[erlang-questions] Question/Alternative on Frames Proposal [Warning: Long]

Tue May 22 00:42:53 CEST 2012

On 22/05/2012, at 12:15 AM, Garrett Smith wrote:
>> 
>> I'm not sure what you are asking.  The paper that you mentioned made it
>> quite clear that they were NOT experimenting with frames or anything in
>> the same area of design space.
> 
> Richard, I'm not seeing what you're seeing.
> 
> That's a PDF of presentation slides from 2011 User Conf-- it lists
> "frames" in the title and as a input to their process.

We're talking about
http://www.erlang-factory.com/upload/presentations/468/EUC_Hashes2011.pdf
and that's all I have to go on.

Slide  0: title
Slide  1: there's always room for improvements RECORDS Hash maps
Slide  2: outline of records (few named fields, many instances, matchable)
Slide  3: not a distinct data type, not suitable for many fields
Slide  4: outline of hash maps (proplists, dict, gb_trees, gb_sets)
Slide  5: what's wrong with proplists
Slide  6: what's wrong with dict
Slide  7: Requirements/Goals ***FOR HASHMAPS***

	And it is quite clear from content slide 7 that they are
	talking about something that can do the job of dict and
	gb_tree; suitability for type checking is NOT listed.

	More precisely, content slide 7 gives the impression of
	a vague desire for something that's a floor polish AND
	a desert topping, a bulk hashed container AND a possible
	replacement for records.

Slide  8: mentions me, Joe Armstrong, Anton Lavrik, Phil Bagwell.
Slide  9: Erlson syntax.
Slide 10: >>> We have implemented prototypes and performed measurements
	  using the Vlists and HAMT datastructures internally in the
	  Erlang VM <<<

	It is very very clear from this that the experiments
	concerned something suitable for *LARGE* data structures.
Slide 11: Diagram of records as tuples.
Slide 12: Diagram of VLists / vhash lists.
Slide 13: Diagram of Hash Array Mapped Tries.

	Popcount is one of those things that *ought* to be fast but
	that often get left out of actual chips.  POPCNT wasn't on
	PCs until Core i7, I believe.  It's in the SPARC V9
	architecture, but is not in all SPARC V9 _hardware_, like
	the machine on my desk.

Slide 14: Diagram of hash table with exception list
Slide 15: Another such diagram

	This appears to be an adaptation of a 1980s technique for
	O(1) array update; the latest version is compact and in
	place while old versions have a list of deltas.

Slide 16: Graph of time in microseconds against number of elements
	inserted for dict, gb_trees, vlist_hash, and hamt (up to ~ 30)
Slide 17: Another such (up to ~ 65 000)
Slide 18: Graph of lookup time (up to ~ 30)
Slide 19: Another such (up to ~ 65 000)
Slide 20: Graph of memory (up to ~ 30 elements) 

	These data structures take from 4 to 8 words per element.
	Frames, in contrast, take 1 to 2 words.

Slide 21: Another such graph (up to ~ 65 000 elements)
Slide 22: Table of requirements by data structures.

	Frames are conspicuous by their absence.

Slide 23: "new better records" "and Hashmaps" "ARE TWO DIFFERENT THINGS."

	I agree with this distinction and made it a decade ago.

	This talk was about Hashmaps, NOT about anything credible as
	new better records.

It will be really good for Erlang to have a better implementation of
hashmaps.  This was good work.  It owes nothing to me; I'd never even
heard of Hash Array Mapped Tries before.
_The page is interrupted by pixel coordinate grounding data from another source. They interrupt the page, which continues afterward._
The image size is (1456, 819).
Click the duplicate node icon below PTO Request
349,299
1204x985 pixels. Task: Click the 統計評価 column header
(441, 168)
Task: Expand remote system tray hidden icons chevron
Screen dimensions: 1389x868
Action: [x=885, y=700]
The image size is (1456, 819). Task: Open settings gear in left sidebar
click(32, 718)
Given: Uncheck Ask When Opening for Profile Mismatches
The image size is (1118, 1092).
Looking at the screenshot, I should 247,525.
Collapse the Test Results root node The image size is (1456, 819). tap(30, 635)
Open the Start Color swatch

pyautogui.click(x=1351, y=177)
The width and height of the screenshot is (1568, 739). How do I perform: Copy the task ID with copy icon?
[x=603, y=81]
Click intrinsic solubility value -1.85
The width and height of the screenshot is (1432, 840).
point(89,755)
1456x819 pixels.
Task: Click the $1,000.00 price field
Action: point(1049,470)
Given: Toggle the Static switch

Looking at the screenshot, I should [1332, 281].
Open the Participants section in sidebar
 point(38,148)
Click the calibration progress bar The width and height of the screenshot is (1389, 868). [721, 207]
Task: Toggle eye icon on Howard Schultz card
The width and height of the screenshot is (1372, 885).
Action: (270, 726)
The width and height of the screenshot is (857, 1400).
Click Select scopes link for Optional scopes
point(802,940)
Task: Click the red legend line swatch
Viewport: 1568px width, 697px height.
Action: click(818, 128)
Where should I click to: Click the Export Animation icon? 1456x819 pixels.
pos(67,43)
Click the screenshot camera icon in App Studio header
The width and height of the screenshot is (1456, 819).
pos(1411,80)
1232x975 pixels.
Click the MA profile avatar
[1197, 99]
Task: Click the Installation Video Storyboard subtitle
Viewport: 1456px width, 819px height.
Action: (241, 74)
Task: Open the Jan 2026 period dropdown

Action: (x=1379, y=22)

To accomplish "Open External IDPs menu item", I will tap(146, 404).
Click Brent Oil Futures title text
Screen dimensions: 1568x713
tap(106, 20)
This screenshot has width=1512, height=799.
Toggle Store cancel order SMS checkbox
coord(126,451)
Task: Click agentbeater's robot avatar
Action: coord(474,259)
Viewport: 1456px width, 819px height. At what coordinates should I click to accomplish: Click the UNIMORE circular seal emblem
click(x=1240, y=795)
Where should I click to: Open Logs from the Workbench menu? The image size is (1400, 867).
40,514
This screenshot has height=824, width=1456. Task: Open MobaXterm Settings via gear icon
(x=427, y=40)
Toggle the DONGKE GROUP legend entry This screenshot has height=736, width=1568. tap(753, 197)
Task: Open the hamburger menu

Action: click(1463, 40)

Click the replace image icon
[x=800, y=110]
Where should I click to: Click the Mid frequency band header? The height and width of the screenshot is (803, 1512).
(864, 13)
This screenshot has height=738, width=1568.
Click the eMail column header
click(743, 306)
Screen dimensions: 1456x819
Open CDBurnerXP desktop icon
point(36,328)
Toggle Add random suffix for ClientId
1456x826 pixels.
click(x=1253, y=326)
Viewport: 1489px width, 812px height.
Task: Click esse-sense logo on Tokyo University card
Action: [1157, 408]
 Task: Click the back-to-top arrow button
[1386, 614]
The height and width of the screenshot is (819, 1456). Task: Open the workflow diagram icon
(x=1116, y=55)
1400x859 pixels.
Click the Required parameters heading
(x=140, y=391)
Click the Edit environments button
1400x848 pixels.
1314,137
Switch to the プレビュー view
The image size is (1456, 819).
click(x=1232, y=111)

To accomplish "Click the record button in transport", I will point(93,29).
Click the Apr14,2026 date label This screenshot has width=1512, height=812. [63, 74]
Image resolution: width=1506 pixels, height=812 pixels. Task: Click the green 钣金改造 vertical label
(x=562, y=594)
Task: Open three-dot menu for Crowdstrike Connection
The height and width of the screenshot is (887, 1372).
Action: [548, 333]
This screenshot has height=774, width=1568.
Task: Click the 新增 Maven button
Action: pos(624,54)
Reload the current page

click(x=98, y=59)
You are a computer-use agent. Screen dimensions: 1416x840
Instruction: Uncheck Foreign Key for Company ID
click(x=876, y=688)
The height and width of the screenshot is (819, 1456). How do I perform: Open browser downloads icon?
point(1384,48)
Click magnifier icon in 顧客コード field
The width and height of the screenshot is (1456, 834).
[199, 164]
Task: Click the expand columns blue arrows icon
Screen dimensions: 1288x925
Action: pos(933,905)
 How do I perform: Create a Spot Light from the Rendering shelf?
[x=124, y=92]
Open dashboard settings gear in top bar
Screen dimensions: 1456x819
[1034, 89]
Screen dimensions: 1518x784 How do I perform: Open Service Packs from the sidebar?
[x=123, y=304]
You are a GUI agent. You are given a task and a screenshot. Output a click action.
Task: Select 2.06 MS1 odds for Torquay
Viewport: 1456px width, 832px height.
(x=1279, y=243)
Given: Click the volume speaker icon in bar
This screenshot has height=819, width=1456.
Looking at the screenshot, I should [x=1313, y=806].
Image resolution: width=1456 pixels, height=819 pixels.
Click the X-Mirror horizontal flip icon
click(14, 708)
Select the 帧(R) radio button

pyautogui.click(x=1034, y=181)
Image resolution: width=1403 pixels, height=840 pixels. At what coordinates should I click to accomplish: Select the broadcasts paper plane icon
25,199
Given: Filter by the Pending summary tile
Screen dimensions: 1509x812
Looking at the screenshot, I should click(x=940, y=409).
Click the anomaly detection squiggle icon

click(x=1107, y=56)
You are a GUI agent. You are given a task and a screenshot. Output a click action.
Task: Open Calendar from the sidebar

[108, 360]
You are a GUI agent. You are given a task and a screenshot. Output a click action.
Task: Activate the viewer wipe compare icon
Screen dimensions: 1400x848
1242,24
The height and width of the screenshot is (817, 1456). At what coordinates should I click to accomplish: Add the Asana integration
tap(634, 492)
I look forward to seeing
something coming of it.

But there is NOTHING reported in that presentation that evaluates
alternatives for "new better records".

> In any event, is not relevant to any discussion here what the OTP team
> is actually working on? Is this is a blip of interest in a decade old
> proposal that has no shot of getting into the language?

What's there is a solid examination of "can we provide better support
for functionally pure persistent dictionaries than what we've already
got" that briefly drags a "new better records" red herring over the
track at the beginning and then drops it.  It expresses the _wish_
that one data structure might be usable for both purposes, and I
suppose you could argue that slide 20 does *implicitly* demonstrate
that the current set of candidates for better dictionaries are *NOT*
credible candidates for better records.

To be fair, there's no reason why a single logical data structure
has to have a *uniform* representation at run time (as I was saying
to a data base class yesterday).  One could use something like frames
up to a certain size and something else above that size.

one data structure _might